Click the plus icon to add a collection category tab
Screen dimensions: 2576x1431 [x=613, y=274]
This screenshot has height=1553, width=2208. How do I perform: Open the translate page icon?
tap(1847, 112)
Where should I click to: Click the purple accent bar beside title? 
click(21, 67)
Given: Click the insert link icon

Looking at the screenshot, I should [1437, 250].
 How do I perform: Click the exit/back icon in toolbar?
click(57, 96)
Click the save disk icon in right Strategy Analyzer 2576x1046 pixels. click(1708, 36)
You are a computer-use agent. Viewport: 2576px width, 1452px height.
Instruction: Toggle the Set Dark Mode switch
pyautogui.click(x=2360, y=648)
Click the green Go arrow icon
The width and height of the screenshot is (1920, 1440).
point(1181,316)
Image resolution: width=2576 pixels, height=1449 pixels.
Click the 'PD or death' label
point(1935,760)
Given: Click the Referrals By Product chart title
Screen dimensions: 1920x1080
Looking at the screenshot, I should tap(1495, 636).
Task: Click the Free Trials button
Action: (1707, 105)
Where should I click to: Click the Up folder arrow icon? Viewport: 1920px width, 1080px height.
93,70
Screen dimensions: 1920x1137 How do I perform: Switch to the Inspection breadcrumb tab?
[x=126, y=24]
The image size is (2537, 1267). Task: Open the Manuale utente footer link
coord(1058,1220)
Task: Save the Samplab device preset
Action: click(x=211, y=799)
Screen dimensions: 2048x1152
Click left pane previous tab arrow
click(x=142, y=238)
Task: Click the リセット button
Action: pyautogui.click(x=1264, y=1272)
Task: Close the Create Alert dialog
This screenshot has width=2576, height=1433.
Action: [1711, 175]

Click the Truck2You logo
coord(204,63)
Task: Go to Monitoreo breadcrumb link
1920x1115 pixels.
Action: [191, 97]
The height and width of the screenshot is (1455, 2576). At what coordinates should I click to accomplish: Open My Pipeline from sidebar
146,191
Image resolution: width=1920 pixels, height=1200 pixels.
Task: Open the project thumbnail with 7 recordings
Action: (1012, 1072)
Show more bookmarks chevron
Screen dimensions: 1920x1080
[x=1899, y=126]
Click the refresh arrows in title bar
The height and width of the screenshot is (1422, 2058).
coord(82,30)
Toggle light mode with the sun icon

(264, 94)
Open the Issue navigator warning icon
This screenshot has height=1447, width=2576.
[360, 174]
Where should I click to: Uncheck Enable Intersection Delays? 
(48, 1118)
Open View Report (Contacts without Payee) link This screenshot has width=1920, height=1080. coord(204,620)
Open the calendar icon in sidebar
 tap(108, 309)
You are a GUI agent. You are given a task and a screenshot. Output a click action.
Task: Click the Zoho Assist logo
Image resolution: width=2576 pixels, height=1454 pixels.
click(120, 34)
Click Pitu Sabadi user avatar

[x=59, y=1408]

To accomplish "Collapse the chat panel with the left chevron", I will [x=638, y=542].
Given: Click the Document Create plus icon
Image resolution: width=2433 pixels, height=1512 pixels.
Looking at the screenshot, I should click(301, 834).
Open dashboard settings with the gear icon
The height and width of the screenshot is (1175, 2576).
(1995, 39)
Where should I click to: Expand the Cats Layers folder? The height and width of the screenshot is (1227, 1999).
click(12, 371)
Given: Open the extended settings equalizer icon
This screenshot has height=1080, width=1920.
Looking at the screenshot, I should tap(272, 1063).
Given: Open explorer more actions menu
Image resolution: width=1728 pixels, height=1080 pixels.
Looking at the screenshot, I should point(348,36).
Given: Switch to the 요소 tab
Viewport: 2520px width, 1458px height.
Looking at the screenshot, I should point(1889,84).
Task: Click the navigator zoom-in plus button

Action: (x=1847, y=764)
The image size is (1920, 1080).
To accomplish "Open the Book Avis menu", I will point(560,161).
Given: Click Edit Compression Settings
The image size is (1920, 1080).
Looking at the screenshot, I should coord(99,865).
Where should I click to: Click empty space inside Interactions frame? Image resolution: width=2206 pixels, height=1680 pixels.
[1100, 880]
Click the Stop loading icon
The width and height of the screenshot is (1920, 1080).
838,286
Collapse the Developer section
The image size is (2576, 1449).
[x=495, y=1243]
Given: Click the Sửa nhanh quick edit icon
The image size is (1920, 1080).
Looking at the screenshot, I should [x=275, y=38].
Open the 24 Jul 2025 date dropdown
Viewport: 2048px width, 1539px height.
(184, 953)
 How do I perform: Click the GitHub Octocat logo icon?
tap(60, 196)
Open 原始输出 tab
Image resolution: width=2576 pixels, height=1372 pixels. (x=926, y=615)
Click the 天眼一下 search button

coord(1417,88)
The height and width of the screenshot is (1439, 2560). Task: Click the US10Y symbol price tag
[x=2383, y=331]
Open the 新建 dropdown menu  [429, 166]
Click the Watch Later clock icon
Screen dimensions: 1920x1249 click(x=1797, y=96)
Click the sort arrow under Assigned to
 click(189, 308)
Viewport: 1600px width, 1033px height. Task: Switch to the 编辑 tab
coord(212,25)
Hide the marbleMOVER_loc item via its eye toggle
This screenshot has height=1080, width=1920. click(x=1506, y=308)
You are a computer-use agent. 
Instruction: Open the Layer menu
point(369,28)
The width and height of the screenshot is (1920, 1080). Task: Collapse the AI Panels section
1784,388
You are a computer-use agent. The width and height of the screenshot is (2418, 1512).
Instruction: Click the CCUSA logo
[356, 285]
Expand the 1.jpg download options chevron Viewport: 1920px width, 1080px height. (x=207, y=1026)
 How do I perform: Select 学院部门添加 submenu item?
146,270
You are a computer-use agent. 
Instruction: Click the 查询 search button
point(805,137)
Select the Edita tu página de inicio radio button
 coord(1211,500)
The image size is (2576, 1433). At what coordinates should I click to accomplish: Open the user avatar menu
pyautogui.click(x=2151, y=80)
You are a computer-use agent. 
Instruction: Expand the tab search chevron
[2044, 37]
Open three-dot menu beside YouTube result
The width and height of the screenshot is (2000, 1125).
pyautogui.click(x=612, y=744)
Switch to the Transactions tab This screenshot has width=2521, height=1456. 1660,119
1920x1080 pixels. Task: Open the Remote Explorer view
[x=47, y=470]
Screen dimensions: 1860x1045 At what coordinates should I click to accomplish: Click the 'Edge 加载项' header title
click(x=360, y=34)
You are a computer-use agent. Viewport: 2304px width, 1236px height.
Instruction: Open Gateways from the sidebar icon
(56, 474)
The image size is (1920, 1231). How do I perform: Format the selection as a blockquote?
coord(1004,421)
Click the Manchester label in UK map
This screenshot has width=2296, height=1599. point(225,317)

☆ ☆ ☆

### Assigned task
Lines from the entries that contain the word "will" are what the answer must hold.

### Result below
To accomplish "Collapse the chat panel with the left chevron", I will [x=638, y=542].
To accomplish "Open the Book Avis menu", I will point(560,161).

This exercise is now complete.